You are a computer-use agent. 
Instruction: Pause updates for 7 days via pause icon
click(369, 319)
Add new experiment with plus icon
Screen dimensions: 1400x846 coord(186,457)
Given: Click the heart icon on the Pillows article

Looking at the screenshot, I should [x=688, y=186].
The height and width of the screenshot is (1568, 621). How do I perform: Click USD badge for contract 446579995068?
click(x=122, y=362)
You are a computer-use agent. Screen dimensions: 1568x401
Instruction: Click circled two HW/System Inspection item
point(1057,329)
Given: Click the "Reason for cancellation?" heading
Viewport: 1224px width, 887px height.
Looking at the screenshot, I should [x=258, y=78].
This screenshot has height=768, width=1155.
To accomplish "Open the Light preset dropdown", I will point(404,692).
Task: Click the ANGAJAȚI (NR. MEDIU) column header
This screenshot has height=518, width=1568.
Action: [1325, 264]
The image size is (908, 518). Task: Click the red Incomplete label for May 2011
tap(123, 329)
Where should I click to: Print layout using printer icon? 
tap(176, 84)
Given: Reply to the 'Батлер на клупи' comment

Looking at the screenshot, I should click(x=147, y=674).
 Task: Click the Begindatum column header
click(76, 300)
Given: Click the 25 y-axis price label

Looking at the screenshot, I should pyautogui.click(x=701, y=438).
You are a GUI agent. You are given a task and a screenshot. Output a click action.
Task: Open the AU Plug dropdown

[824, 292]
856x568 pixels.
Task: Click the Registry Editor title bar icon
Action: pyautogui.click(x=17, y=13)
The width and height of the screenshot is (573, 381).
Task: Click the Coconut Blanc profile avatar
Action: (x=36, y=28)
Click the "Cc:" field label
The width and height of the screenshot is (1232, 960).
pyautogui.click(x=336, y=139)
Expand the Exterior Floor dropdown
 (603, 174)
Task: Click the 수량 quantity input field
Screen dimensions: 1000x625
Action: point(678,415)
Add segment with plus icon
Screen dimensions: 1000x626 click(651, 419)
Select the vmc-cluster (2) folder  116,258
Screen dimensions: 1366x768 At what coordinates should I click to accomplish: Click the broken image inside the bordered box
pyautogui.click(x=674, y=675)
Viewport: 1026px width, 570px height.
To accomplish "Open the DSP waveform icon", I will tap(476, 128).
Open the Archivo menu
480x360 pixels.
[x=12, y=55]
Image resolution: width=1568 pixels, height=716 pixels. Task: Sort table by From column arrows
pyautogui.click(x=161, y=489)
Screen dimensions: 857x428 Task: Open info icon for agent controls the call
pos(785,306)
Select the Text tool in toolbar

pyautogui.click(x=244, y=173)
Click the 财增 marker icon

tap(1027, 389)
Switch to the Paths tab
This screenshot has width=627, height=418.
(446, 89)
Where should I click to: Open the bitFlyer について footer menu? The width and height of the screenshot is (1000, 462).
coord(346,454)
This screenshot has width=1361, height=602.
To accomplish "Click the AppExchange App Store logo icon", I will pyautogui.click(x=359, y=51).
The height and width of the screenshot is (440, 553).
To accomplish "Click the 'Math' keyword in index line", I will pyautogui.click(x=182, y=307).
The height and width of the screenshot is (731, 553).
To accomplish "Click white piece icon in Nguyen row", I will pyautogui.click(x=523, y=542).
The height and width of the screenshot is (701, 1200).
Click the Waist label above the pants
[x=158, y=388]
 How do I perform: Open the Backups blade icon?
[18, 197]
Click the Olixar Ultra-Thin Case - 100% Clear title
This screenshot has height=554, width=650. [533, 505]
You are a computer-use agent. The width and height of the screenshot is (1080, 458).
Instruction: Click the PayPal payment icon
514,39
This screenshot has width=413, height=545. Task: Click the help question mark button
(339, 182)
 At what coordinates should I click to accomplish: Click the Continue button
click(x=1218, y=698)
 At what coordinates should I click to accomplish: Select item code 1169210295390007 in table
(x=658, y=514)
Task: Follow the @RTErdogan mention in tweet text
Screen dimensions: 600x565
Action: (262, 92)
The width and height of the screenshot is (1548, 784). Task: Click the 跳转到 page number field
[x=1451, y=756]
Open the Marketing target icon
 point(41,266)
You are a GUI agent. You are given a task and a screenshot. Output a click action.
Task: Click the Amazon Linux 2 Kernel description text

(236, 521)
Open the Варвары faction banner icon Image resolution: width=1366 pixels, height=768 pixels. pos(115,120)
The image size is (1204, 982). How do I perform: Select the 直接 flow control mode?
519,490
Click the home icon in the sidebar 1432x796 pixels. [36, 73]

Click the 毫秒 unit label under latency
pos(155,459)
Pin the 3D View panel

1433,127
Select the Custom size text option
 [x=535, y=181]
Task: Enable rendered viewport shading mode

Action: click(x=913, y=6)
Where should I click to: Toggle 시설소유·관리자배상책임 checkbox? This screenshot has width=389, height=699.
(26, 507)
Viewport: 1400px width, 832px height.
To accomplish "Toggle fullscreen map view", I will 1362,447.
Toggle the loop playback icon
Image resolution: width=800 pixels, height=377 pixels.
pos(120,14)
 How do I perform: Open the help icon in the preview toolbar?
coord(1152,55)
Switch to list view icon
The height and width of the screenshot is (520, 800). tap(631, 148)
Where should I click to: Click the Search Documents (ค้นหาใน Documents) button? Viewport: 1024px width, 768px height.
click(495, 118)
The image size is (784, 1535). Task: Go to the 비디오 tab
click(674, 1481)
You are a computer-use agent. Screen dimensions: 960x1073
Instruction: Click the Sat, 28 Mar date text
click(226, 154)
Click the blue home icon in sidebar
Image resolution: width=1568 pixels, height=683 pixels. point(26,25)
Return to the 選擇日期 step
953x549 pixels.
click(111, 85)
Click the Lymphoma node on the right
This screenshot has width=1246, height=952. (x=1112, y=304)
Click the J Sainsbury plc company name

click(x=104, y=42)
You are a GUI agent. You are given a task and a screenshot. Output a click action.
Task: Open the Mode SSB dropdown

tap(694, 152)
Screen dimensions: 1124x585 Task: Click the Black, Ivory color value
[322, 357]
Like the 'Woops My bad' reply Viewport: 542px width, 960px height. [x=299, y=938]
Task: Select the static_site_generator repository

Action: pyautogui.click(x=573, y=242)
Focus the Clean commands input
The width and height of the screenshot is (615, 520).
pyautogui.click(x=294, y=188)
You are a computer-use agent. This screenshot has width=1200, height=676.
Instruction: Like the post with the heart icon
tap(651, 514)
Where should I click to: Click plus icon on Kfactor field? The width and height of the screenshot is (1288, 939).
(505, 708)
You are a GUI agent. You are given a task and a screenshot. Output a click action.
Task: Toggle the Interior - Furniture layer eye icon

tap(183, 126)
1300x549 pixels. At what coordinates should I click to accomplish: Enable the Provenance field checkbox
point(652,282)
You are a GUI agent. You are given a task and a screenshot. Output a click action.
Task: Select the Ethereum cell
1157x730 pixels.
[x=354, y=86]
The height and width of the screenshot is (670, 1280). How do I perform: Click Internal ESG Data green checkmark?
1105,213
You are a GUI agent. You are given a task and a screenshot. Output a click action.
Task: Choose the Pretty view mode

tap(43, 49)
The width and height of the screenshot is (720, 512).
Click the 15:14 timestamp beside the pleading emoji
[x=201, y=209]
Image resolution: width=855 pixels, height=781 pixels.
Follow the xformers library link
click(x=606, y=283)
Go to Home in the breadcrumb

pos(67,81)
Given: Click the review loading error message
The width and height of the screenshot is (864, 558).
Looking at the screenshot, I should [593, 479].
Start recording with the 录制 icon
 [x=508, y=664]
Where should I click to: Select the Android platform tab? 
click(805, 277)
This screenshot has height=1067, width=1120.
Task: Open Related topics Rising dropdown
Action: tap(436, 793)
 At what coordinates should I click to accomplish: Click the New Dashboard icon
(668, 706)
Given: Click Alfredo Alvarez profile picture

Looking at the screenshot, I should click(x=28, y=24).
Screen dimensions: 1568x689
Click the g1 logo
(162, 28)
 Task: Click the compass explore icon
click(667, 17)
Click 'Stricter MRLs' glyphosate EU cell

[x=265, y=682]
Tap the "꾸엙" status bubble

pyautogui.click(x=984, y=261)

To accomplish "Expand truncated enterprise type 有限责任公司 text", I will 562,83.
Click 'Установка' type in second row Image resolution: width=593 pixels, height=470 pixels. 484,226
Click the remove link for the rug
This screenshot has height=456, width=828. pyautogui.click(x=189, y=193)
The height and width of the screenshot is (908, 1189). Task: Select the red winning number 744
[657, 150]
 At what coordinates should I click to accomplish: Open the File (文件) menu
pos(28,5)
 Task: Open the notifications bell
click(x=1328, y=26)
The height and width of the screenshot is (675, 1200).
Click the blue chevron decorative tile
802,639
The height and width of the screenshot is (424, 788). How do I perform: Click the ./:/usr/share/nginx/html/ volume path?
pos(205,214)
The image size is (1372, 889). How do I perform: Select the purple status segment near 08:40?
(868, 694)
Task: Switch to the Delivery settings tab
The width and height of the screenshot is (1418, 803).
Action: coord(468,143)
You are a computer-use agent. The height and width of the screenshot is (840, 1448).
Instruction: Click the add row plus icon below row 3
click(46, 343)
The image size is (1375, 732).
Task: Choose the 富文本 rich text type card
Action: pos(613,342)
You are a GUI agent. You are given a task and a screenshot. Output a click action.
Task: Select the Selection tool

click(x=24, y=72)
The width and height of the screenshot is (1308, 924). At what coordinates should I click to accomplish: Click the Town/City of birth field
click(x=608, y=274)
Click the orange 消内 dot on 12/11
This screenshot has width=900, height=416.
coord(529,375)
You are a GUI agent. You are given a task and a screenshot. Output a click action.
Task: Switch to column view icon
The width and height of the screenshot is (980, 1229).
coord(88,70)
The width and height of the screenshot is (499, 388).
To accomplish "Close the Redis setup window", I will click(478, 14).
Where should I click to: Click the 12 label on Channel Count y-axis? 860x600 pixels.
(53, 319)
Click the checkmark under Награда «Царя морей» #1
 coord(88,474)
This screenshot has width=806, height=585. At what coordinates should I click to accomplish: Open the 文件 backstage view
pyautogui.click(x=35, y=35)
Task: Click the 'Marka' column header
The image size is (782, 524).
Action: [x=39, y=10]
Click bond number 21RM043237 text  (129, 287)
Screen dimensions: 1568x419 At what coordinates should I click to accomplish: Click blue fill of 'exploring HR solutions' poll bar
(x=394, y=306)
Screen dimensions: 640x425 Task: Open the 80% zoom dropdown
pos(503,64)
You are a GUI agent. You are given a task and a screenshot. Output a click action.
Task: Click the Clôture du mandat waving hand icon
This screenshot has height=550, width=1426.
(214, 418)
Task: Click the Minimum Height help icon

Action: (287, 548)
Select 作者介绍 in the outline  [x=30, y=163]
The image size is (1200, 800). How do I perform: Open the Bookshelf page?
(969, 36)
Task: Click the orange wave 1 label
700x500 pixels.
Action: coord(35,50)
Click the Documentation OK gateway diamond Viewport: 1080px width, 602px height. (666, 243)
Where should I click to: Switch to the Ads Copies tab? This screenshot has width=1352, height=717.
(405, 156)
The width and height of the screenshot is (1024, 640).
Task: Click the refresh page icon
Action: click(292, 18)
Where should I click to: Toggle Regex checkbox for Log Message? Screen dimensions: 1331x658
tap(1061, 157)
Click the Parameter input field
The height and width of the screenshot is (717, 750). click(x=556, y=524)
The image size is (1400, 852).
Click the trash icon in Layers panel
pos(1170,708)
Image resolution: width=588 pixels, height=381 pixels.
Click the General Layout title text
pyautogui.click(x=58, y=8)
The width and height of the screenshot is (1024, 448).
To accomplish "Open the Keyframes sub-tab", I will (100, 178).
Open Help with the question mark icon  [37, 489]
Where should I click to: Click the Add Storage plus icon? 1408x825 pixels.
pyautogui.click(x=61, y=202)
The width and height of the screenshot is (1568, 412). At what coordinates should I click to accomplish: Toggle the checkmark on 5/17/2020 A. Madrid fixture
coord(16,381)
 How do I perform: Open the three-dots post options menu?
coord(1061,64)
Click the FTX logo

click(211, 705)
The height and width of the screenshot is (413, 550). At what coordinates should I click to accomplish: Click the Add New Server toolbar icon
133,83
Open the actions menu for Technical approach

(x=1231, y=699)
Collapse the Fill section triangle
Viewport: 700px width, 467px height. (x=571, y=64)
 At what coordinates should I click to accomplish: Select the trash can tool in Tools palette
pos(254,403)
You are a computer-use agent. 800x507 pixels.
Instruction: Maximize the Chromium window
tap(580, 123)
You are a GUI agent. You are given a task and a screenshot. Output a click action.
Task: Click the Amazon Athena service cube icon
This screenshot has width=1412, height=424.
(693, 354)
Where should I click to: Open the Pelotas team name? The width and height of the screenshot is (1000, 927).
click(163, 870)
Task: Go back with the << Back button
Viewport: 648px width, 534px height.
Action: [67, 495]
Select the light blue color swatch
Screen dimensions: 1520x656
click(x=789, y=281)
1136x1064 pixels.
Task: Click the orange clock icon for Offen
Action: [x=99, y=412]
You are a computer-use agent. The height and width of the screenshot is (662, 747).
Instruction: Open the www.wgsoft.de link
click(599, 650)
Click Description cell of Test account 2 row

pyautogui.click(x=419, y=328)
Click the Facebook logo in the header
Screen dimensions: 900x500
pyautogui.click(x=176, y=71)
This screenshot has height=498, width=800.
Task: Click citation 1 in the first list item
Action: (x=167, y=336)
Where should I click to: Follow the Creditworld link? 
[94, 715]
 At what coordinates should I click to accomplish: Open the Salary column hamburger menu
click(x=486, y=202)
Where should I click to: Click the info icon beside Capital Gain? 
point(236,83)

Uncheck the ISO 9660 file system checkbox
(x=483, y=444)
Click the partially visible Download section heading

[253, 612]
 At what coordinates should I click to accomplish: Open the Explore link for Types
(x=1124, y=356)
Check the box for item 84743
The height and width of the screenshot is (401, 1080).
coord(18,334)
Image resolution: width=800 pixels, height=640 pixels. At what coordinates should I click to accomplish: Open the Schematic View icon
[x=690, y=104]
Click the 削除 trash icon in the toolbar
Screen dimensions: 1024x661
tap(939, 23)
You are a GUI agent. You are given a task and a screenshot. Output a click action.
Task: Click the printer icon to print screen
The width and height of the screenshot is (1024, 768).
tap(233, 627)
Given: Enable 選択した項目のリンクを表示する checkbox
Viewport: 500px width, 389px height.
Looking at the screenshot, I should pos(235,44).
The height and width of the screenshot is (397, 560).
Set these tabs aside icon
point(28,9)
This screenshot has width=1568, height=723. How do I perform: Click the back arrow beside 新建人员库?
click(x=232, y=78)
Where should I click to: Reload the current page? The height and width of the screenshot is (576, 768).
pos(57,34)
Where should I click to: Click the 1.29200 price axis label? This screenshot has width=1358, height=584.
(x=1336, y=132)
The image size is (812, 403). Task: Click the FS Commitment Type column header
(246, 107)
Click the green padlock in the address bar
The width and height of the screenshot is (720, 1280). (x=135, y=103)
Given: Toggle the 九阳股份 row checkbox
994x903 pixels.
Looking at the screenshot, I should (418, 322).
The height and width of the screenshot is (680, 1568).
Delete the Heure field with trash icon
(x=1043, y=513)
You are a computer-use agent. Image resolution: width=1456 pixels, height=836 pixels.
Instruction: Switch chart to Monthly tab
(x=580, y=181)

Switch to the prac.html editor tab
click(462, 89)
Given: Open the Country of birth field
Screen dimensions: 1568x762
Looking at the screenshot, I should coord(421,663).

# # # # #

_WORK ORDER_:
Copy the records above exactly, from the first line through the line containing "You are a computer-use agent. Screen dimensions: 1568x401", and include nothing else.

_FINISHED TASK_:
You are a computer-use agent. 
Instruction: Pause updates for 7 days via pause icon
click(369, 319)
Add new experiment with plus icon
Screen dimensions: 1400x846 coord(186,457)
Given: Click the heart icon on the Pillows article

Looking at the screenshot, I should [x=688, y=186].
The height and width of the screenshot is (1568, 621). How do I perform: Click USD badge for contract 446579995068?
click(x=122, y=362)
You are a computer-use agent. Screen dimensions: 1568x401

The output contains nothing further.